Todo ello conforma un cóctel embriagador, efervescente y a menudo estomagante. Desde el principio, los diálogos están intencionadamente exagerados, son ampulosos y rebuscados, y los frecuentes cortes a la película de terror que Madeleine está viendo –que se convierte en un mini Frankenstein, con el monstruo muerto y luego resucitado por dos científicos– son igualmente absorbentes. Es muy probable que el caos desanime a muchos espectadores, pero quien decida quedarse, y especialmente para todo aquel que disfrute del humor raro y retorcido, disfrutará de lo lindo.
Uno de los principales ganchos de la película es Stewart, que se pasa todo el metraje (una hora y 18 minutos, básicamente un episodio de televisión hoy en día) comiendo como una trituradora. Coge un trozo gigante de quiche y lo engulle, se zampa un filete, se come las tartas enteras y se mete mayonesa en la boca con las manos. Mientras, el estómago de Phil empieza a hincharse. El padre le dice que deje de comer, pero ella hace caso omiso.

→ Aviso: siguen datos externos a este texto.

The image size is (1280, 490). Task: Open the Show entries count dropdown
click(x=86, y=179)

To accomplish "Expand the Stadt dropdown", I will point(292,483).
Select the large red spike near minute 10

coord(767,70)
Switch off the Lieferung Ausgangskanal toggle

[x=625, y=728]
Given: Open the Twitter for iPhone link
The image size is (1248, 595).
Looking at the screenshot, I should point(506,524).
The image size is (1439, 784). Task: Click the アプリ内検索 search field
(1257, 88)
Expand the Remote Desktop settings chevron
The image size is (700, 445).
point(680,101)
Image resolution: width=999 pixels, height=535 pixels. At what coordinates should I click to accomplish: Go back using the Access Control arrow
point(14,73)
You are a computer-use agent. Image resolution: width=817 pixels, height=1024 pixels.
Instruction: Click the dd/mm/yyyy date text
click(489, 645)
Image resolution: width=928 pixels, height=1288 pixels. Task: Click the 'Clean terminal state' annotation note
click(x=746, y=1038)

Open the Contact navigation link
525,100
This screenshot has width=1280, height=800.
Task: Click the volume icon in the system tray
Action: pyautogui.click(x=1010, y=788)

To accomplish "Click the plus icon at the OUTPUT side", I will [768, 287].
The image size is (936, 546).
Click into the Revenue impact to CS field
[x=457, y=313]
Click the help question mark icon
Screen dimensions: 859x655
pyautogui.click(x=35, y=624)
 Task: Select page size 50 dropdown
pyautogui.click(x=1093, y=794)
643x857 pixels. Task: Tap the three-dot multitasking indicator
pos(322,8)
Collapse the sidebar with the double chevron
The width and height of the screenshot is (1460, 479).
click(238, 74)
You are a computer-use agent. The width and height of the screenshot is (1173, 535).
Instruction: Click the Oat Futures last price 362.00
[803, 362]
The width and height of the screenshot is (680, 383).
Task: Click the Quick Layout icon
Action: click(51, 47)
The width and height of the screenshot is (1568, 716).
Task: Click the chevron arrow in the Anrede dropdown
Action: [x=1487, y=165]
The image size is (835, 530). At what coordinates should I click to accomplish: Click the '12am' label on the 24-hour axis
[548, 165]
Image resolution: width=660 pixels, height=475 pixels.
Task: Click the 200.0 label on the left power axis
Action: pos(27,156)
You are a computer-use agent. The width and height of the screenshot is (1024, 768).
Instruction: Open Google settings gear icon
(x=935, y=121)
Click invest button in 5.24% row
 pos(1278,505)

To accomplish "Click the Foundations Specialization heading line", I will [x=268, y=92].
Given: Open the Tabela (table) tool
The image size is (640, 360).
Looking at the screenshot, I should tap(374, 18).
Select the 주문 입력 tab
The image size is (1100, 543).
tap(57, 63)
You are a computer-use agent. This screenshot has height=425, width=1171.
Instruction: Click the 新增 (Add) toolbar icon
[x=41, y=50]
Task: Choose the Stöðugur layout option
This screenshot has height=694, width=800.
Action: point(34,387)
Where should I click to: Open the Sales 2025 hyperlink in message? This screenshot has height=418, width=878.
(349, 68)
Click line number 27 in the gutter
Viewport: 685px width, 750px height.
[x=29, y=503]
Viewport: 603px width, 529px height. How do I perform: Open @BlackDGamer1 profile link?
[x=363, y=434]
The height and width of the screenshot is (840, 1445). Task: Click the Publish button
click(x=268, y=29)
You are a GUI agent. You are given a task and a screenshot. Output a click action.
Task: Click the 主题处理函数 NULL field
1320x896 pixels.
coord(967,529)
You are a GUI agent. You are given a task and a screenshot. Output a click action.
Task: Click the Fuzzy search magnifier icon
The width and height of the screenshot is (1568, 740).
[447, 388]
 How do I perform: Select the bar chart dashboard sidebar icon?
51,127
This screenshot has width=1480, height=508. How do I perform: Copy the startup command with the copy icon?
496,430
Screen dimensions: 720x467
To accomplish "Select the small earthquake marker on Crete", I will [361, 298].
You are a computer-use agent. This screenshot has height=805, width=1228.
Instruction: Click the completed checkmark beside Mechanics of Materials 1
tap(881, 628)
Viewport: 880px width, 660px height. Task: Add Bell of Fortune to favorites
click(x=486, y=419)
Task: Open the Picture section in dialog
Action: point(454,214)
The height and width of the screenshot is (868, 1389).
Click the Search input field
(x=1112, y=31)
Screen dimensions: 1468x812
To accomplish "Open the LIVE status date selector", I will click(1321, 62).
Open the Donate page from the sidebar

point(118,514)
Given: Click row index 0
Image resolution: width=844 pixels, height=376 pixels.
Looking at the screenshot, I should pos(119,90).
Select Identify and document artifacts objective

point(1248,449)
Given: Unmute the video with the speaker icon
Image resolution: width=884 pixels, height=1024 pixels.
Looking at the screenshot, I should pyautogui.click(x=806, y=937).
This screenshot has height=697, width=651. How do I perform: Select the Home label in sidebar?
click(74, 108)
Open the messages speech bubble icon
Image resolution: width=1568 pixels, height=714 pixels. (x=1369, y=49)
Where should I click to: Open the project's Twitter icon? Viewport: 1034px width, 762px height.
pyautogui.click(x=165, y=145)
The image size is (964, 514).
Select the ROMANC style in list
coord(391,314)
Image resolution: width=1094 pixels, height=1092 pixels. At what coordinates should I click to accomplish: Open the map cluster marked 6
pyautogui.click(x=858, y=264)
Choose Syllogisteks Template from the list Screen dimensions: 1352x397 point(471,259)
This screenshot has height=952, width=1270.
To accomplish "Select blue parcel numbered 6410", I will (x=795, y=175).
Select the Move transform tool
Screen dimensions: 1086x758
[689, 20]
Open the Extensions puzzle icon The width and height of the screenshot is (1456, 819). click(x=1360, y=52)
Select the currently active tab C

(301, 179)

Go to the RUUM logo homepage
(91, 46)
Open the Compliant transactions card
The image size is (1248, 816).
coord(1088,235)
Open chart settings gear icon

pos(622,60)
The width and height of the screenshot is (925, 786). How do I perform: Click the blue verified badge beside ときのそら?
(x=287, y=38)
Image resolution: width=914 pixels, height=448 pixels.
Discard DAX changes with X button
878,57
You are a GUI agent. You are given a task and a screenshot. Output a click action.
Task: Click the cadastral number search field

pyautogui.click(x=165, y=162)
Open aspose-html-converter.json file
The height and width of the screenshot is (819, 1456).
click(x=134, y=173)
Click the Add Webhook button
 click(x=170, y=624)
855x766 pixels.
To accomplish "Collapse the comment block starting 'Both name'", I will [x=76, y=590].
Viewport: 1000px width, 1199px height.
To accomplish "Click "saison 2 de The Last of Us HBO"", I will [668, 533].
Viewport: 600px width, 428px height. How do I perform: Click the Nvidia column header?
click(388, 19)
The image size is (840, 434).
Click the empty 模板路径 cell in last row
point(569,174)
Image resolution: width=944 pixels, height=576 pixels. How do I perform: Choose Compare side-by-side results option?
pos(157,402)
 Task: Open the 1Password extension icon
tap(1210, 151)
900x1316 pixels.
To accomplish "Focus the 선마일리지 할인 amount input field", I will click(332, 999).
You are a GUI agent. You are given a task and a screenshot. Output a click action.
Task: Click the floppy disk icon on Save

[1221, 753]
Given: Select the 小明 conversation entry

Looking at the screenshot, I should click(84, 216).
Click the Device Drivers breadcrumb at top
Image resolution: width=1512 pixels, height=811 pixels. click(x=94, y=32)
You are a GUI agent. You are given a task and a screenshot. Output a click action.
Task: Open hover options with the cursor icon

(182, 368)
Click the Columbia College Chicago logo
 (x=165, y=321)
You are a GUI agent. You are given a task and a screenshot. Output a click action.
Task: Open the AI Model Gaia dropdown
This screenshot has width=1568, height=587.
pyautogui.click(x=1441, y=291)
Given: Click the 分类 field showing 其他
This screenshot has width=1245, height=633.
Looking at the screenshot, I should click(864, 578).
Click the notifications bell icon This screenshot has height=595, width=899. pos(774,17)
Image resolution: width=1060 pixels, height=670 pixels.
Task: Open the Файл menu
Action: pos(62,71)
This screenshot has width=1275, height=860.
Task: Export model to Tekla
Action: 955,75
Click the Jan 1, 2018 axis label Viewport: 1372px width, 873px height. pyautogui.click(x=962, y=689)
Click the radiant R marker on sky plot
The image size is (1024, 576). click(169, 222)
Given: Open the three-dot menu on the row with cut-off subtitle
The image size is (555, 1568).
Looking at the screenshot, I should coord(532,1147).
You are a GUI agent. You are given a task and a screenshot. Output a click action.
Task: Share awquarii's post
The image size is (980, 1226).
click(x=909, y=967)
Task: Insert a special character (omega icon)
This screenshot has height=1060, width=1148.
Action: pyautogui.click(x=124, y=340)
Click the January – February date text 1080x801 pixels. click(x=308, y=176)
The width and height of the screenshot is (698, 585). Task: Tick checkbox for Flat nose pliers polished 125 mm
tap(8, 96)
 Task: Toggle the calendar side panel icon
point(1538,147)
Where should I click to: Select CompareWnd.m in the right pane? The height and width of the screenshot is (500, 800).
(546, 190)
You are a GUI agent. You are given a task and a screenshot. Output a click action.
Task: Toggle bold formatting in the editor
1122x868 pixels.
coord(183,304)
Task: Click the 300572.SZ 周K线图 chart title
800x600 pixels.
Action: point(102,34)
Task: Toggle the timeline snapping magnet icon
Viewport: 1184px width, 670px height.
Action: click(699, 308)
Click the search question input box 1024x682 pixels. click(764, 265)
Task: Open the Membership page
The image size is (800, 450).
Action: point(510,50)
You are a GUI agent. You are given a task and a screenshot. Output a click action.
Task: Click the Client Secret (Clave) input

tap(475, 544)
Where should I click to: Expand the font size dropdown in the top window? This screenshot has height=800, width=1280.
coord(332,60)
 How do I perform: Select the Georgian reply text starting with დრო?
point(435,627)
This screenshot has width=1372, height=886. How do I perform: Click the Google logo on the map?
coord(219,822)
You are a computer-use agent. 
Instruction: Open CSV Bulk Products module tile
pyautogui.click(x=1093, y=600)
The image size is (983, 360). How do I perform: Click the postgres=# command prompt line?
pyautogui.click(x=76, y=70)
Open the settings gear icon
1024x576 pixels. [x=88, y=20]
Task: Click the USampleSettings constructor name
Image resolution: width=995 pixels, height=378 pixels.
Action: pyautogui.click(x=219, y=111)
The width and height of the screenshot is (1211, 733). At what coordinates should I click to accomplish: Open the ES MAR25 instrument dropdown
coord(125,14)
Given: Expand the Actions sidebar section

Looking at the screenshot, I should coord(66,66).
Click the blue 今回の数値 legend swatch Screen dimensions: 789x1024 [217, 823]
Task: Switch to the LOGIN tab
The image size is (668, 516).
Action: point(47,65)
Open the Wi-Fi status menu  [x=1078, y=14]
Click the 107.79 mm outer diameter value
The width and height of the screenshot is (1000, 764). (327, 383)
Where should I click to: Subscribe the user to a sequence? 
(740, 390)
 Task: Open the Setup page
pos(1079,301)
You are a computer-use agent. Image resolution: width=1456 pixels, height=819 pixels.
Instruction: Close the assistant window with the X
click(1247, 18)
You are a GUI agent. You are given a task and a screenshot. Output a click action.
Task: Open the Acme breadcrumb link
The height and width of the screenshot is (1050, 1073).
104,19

Es un papel que Stewart devora con fruición, regodeándose en la niñería exagerada de Madeleine, eructando ruidosamente y lanzando mordaces desprecios a su padre con una sonrisa burlona. Es el contrapunto ideal a la desesperación frenética de Harrelson, que da paso a la frustración y finalmente a la desesperación, cuando Phil finalmente acepta la indiferencia de su hija.
También hay mucha comedia disparatada: en un momento dado, unos manifestantes enfurecidos prenden fuego al coche de la pareja, mientras su chófer francés se limita a encogerse de hombros y a decir que no habla inglés y Madeleine sigue tragando bollos. Otra escena en la habitación del hotel, con un Phil bracea torpemente frente a una Madeleine eufórica, me hizo desternillarme de risa.
En medio de la locura, se esconde una crítica al consumismo, a la despreocupación de la clase privilegiada y a la inconsciencia con que algunos estadounidenses, y turistas en general, tratan París como su patio de recreo privado. Pero, sobre todo, Dupieux se divierte.
El final es tan controvertido como la película que lo precede, pero es difícil reprocharle nada a esta película pequeña –por lo escueta y ligera, con un reparto reducido y solo un puñado de localizaciones– que consigue un impacto máximo. Cierto que a muchos les sobrará la película de terror dentro de la película y su falta total de sutilidad cae como un martillazo en la cabeza (el apellido de Phil es literalmente Doom, fatalidad y destrucción), pero yo, por mi parte, no quería que acabase nunca este caótico engendro entre Emily in Paris y The White Lotus, que garantiza un rato de diversión en el cine.